Microorganisms are the key to healthier cleaning products, affirms Louis Tessier, a biotechnology professor at Collège Shawinigan and a researcher at the college's technology transfer centre, Centre national en électrochimie et en technologies environnementales. His mission is to get Québec companies to replace the chemical compounds they use in their cleaning products by an environmentally friendly solution containing bacteria and yeast.
A number of companies have expressed an interest in acquiring this bioprocess, which appears to be both productive and affordable.
Most soaps and detergents contain an active ingredient that makes them foam and has the ability to remove dirt. Being petroleum-based, these chemical compounds or "surface active agents", also known as surfactants, are not readily biodegradable and are potentially toxic. Many companies would like to replace chemical surfactants in order to offer certified environmental options to consumers. Louis Tessier is working with industry to develop the large-scale production of biosurfactants whose detergent potential has been proven through basic research.

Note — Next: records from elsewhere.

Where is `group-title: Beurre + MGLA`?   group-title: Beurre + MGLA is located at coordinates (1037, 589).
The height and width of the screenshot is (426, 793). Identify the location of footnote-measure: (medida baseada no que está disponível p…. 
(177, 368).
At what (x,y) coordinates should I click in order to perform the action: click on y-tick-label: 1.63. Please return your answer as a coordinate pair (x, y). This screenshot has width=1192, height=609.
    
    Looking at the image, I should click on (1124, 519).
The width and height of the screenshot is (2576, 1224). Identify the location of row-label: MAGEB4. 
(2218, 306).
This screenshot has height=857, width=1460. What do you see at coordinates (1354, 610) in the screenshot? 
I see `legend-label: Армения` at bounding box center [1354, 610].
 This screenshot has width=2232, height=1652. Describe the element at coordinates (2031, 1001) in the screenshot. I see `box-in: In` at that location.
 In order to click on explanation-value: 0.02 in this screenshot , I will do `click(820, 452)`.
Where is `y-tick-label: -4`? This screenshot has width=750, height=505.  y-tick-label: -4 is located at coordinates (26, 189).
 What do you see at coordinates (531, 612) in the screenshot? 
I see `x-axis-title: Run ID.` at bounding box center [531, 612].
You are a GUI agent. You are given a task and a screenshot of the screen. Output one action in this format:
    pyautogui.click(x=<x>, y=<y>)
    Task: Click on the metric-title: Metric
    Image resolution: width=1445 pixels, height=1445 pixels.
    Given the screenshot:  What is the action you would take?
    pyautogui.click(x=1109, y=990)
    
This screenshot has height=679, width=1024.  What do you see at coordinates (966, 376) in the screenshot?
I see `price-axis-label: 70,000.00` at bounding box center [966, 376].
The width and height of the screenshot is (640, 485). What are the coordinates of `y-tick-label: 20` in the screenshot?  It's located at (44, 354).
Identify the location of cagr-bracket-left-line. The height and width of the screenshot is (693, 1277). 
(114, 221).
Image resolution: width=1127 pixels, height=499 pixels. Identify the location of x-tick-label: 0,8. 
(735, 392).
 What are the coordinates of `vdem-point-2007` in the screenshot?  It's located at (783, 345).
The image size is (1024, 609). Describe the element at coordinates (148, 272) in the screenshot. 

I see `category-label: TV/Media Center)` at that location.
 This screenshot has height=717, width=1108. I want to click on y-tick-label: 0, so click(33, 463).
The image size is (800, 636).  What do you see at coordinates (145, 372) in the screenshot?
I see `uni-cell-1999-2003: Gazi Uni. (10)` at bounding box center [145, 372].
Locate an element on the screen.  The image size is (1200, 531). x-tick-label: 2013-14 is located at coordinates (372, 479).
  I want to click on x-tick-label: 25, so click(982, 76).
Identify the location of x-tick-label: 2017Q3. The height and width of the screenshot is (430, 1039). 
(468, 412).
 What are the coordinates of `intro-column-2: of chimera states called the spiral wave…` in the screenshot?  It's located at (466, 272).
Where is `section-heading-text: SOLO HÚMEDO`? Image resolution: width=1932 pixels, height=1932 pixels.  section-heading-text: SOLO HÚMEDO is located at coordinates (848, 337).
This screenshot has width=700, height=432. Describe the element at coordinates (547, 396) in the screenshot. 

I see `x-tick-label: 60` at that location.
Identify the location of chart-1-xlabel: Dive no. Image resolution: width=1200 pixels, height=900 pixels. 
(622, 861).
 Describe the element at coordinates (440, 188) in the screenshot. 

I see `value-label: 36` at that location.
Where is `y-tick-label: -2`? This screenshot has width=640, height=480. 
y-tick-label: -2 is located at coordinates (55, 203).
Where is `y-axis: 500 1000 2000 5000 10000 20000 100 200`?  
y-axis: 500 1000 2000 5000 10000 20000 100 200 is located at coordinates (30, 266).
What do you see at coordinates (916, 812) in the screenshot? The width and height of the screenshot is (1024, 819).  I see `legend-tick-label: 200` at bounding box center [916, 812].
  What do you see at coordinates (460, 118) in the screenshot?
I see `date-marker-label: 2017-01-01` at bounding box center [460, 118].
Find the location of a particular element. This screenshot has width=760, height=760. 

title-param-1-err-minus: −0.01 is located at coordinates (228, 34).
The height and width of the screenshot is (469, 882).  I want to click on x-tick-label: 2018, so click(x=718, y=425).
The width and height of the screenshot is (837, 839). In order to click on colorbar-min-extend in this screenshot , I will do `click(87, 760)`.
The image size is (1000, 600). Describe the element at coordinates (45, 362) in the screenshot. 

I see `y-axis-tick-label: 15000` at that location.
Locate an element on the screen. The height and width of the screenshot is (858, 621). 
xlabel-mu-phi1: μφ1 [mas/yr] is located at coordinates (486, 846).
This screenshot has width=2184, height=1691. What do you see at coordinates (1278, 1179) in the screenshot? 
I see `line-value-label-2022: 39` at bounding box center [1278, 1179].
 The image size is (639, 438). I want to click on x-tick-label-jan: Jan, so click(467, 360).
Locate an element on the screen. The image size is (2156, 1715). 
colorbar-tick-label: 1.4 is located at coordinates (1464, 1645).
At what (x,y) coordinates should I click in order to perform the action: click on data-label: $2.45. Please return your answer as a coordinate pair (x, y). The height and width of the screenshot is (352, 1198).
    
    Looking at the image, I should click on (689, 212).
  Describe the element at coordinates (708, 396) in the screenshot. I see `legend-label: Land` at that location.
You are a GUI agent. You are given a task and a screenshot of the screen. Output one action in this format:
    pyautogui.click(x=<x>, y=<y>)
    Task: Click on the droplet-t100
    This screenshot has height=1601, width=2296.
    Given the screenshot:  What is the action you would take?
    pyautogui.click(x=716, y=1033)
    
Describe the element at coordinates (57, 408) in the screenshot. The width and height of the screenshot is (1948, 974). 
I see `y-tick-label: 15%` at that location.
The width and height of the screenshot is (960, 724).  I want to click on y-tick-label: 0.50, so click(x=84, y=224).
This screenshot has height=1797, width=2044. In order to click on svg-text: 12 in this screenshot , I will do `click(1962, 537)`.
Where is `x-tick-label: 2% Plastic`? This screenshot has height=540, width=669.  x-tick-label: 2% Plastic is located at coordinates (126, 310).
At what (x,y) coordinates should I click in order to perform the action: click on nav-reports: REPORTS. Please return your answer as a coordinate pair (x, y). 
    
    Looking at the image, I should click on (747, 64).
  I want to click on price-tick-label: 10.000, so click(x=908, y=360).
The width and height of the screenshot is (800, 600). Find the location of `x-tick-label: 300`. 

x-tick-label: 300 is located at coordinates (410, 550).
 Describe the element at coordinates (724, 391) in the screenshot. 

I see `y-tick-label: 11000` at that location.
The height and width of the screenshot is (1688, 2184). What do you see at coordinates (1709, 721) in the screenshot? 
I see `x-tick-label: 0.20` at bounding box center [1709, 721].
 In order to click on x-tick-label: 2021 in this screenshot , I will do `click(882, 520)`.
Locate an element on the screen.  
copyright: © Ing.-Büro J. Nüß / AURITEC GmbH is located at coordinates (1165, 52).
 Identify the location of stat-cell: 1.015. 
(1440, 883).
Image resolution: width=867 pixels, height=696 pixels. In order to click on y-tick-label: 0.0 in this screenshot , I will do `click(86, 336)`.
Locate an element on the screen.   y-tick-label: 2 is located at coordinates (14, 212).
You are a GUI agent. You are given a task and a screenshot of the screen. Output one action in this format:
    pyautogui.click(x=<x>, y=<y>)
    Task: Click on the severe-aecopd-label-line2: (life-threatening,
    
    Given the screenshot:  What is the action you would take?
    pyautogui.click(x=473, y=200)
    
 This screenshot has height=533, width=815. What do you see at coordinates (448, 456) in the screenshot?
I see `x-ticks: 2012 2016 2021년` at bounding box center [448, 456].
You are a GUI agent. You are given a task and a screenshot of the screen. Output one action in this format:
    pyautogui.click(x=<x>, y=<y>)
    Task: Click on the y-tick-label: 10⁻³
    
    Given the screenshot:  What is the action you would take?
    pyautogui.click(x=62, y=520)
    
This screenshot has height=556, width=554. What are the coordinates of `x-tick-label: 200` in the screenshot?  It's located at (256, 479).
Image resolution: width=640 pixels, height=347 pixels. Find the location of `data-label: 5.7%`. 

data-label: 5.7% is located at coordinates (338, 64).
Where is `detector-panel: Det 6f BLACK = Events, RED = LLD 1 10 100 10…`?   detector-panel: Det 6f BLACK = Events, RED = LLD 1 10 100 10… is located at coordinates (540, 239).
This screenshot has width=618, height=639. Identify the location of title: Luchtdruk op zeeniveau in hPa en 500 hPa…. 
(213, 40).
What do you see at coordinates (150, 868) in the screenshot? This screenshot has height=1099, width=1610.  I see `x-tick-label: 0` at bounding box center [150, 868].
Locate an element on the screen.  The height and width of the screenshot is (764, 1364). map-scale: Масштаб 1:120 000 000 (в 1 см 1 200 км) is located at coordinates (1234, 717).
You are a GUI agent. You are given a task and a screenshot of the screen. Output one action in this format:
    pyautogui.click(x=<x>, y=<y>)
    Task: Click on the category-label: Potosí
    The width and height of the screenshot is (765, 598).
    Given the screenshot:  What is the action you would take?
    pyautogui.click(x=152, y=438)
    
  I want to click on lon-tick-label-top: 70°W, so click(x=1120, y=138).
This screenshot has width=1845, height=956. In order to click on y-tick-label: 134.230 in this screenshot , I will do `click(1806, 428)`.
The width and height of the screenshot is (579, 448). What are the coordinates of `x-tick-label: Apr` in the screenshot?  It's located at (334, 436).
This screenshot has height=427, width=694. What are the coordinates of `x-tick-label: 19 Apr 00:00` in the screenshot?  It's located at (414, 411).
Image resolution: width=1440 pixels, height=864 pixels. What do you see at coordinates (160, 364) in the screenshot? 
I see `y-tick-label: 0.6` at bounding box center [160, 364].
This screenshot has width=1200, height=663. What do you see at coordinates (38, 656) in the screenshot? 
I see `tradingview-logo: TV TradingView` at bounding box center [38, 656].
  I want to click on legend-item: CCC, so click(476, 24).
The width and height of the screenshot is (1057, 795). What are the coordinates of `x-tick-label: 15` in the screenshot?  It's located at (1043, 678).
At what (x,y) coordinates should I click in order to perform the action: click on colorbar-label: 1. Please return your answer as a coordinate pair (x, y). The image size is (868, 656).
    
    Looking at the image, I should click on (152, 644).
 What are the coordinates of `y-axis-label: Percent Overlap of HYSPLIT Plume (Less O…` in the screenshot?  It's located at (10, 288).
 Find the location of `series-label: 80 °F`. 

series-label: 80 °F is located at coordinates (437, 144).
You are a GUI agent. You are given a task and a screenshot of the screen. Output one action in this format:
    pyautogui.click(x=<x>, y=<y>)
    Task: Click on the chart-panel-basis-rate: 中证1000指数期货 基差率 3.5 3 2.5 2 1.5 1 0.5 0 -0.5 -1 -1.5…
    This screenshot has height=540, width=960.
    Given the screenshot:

In the laboratory, the microbiologist pampers microorganisms in a bioreactor to get them to multiply. He then suddenly changes the conditions of the culture: this pushes the microorganisms to produce defense molecules, including surfactants. Using a nanofiltration process, the researcher is able to harvest and concentrate these molecules. The result is a biosurfactant made by bacteria and yeast. These non-toxic, digestible compounds degrade by 95% after 14 days, and provide 100 to 1,000 times the cleaning power than the same amount of chemical surfactant!
A number of companies have expressed an interest in acquiring this bioprocess, which appears to be both productive and affordable. According to Louis Tessier, the production cost of biosurfactants is not quite as competitive as that of their chemical counterparts, but we're almost there!